7. **Put our original log expressions back in:**
Remember what $X$, $Y$, and $Z$ stood for?
* $X = \log_a c$
* $Y = \log_a b$
* $Z = \log_b c$

So, $X = Y \cdot Z$ becomes:
$$\log_a c = \log_a b \cdot \log_b c$$
And that's exactly what we needed to show! Yay!

Alternative answer

Answer:
The identity $\log _{a} c=\log _{a} b \log _{b} c$ is shown by using the definition of logarithms. $\log _{a} c=\log _{a} b \log _{b} c$ Explain
This is a question about the definition and properties of logarithms, specifically how they relate to exponents . The solving step is:

Hey friend! This looks like a cool puzzle about logarithms! We just need to remember what logarithms really mean.

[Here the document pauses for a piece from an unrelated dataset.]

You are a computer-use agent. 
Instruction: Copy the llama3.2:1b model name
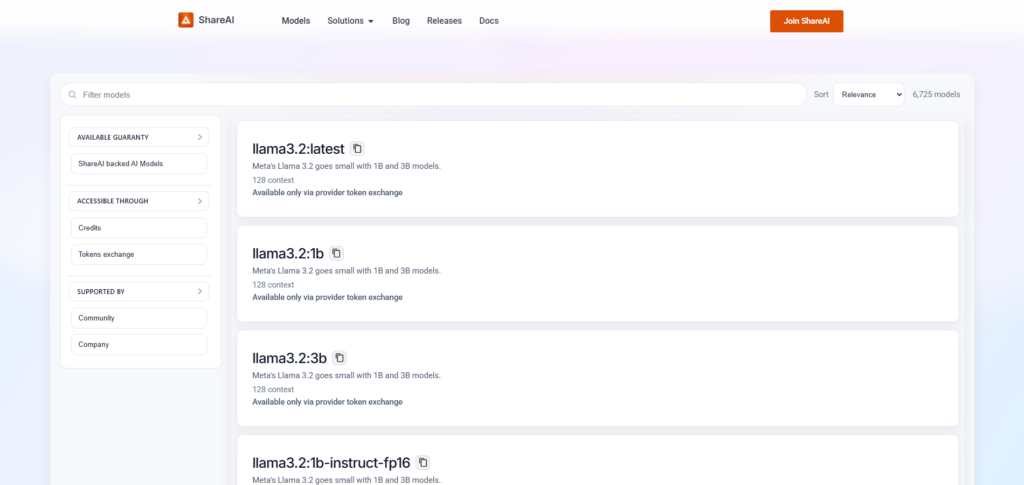337,253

1. **What does `log_a c` mean?**
It just means "what power do I need to raise `a` to, to get `c`?".
Let's say `log_a c = x`. This means `a^x = c`. (Think of this as our first big hint!)

2. **Let's do the same for the other parts:**
Let's say `log_a b = y`. This means `a^y = b`. (Our second big hint!)
And let's say `log_b c = z`. This means `b^z = c`. (Our third big hint!)

3. **Now, let's put the hints together!**
Look at our second hint: `a^y = b`. This tells us what `b` is!
Now look at our third hint: `b^z = c`.
What if we swap out that `b` in the third hint for what we know `b` is from the second hint?
So, instead of `b^z = c`, we write `(a^y)^z = c`.

4. **Simplify the powers:**
When you have a power raised to another power, like `(a^y)^z`, you just multiply those powers together!
So, `(a^y)^z` becomes `a^(y*z)`.
Now we have `a^(y*z) = c`.

5. **Compare and conclude!**
Remember our first big hint? It said `a^x = c`.
And now we've figured out `a^(y*z) = c`.
Since both `a^x` and `a^(y*z)` are equal to `c`, and they both have the same base `a`, their exponents must be the same!
So, `x` must be equal to `y*z`.

6. **Substitute back the original log terms:**
Since `x = log_a c`, `y = log_a b`, and `z = log_b c`, we can write:
`log_a c = (log_a b) * (log_b c)`.

And there you have it! We showed that they are the same! The conditions that `a, b, c` are positive and `a, b` are not 1 just make sure our logarithms are all well-behaved and make sense.